(Data excerpts)
---------------

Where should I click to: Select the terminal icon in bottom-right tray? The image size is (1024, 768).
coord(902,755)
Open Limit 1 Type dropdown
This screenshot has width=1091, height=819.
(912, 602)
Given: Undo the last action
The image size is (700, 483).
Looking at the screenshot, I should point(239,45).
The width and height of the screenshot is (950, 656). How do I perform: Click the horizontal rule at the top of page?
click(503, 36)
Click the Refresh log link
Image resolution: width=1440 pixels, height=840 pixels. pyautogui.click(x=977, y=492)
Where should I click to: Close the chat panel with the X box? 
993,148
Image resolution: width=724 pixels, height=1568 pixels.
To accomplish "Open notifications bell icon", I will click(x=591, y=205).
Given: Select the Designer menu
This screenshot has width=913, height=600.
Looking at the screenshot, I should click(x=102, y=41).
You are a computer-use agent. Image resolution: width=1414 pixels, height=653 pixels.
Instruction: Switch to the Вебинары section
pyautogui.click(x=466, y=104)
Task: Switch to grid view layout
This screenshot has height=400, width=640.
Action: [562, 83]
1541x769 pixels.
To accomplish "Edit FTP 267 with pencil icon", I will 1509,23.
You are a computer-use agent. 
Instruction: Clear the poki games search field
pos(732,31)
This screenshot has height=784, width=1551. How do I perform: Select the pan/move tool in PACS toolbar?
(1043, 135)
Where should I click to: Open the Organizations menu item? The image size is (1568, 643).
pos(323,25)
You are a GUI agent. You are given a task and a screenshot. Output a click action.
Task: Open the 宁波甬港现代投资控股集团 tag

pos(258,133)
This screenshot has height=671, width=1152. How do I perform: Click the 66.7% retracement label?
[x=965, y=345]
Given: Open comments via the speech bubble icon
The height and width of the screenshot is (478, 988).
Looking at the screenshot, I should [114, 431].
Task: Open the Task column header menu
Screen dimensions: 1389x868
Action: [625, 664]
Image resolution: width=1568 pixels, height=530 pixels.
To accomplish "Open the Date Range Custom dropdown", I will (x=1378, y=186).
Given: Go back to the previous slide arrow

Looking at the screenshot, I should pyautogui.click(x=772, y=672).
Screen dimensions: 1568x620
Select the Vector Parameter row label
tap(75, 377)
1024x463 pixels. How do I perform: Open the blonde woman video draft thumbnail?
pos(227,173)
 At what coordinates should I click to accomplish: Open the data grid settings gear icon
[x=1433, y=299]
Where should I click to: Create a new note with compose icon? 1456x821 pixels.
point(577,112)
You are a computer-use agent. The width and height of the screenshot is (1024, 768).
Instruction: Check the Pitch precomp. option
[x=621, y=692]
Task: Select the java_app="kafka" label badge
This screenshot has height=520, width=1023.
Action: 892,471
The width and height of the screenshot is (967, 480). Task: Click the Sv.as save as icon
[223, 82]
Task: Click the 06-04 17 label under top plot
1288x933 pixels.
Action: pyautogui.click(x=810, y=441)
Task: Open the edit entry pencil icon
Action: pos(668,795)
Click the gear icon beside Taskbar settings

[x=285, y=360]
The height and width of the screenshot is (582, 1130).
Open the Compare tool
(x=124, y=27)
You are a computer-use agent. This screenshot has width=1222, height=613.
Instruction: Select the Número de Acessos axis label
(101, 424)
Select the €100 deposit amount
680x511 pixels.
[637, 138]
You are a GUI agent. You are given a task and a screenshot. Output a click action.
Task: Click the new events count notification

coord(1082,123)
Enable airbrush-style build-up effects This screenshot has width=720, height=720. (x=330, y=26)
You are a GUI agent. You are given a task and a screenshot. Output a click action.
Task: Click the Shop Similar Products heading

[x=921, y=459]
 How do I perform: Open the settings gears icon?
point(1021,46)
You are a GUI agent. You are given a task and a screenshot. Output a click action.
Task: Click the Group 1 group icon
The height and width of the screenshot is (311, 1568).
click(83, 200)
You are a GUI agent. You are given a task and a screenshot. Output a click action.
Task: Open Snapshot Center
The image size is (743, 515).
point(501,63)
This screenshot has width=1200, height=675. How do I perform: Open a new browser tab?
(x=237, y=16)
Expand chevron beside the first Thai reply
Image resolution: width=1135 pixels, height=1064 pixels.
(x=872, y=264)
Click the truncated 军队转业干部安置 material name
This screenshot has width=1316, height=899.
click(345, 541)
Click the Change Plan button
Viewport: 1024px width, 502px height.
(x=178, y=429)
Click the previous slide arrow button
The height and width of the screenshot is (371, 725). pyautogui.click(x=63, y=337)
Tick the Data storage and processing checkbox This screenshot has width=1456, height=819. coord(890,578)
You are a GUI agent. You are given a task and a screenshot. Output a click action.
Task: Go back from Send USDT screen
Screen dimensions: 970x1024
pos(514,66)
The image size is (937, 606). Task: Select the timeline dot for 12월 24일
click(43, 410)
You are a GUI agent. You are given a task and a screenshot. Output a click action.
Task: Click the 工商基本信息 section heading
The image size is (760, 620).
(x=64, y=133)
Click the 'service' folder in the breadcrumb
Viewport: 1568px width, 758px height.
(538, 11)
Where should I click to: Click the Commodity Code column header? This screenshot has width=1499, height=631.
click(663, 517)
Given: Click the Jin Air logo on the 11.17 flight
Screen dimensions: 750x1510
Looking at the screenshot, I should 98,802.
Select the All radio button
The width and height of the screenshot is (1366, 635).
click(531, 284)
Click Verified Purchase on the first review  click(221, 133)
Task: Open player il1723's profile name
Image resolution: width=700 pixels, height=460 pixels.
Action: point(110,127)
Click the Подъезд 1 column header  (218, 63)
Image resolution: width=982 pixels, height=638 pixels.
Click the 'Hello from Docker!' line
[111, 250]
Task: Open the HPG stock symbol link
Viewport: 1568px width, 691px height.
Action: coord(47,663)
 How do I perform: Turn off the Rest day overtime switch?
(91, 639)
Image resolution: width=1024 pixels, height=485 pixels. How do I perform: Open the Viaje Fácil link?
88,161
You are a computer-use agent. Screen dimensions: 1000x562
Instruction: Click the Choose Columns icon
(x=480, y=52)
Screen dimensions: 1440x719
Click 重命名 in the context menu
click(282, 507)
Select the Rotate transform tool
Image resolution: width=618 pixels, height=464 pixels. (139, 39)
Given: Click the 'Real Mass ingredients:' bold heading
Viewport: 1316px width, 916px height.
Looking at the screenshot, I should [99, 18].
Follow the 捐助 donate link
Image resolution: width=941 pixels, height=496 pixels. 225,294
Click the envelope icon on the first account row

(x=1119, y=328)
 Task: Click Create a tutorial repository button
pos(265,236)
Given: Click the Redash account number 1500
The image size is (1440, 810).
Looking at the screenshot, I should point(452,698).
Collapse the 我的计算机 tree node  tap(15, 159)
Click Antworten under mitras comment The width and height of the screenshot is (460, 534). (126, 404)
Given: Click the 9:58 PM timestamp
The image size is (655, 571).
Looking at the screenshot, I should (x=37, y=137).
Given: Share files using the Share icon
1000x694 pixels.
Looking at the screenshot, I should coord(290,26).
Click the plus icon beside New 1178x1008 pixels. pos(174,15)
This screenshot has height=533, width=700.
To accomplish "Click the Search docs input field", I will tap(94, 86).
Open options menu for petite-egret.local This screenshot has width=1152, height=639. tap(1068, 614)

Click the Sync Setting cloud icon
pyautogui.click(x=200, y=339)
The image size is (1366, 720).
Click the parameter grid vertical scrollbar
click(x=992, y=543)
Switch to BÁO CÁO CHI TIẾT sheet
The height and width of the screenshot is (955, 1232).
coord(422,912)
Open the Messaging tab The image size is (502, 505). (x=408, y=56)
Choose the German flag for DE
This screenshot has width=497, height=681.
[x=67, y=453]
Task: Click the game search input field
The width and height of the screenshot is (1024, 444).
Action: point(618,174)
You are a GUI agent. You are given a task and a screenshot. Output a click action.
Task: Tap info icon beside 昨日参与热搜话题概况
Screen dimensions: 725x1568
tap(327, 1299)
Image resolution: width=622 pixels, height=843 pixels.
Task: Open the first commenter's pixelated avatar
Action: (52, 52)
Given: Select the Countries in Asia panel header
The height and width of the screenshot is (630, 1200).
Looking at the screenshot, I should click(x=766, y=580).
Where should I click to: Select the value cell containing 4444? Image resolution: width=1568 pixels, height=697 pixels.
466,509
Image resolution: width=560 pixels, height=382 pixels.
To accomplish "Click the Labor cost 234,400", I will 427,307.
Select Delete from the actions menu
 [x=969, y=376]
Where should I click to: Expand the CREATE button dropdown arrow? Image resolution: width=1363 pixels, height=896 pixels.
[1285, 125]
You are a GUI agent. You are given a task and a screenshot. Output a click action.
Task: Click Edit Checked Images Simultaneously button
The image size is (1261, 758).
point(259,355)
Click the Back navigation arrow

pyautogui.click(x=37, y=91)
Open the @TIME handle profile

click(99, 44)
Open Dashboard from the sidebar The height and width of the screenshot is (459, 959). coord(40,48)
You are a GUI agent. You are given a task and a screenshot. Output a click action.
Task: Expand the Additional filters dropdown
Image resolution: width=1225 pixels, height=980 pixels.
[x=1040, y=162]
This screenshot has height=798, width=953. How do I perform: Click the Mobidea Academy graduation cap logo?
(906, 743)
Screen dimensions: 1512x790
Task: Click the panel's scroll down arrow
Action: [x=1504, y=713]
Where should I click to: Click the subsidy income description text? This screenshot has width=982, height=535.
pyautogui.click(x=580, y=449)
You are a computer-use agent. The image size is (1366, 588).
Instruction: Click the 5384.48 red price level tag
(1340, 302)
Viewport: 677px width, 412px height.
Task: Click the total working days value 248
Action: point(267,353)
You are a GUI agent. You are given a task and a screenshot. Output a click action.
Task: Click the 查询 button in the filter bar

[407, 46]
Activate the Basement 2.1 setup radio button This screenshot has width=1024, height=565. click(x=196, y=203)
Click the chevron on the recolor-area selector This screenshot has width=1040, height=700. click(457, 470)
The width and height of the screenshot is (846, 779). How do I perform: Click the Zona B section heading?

---------------

#### [What to work on]
Copy the lines of the data above exactly as written, beginning with the line containing "Task: Click the Shop Similar Products heading" and ending with the line containing "Task: Click the Group 1 group icon", and leave out all other lines.

#### [Worked solution]
Task: Click the Shop Similar Products heading

[x=921, y=459]
 How do I perform: Open the settings gears icon?
point(1021,46)
You are a GUI agent. You are given a task and a screenshot. Output a click action.
Task: Click the Group 1 group icon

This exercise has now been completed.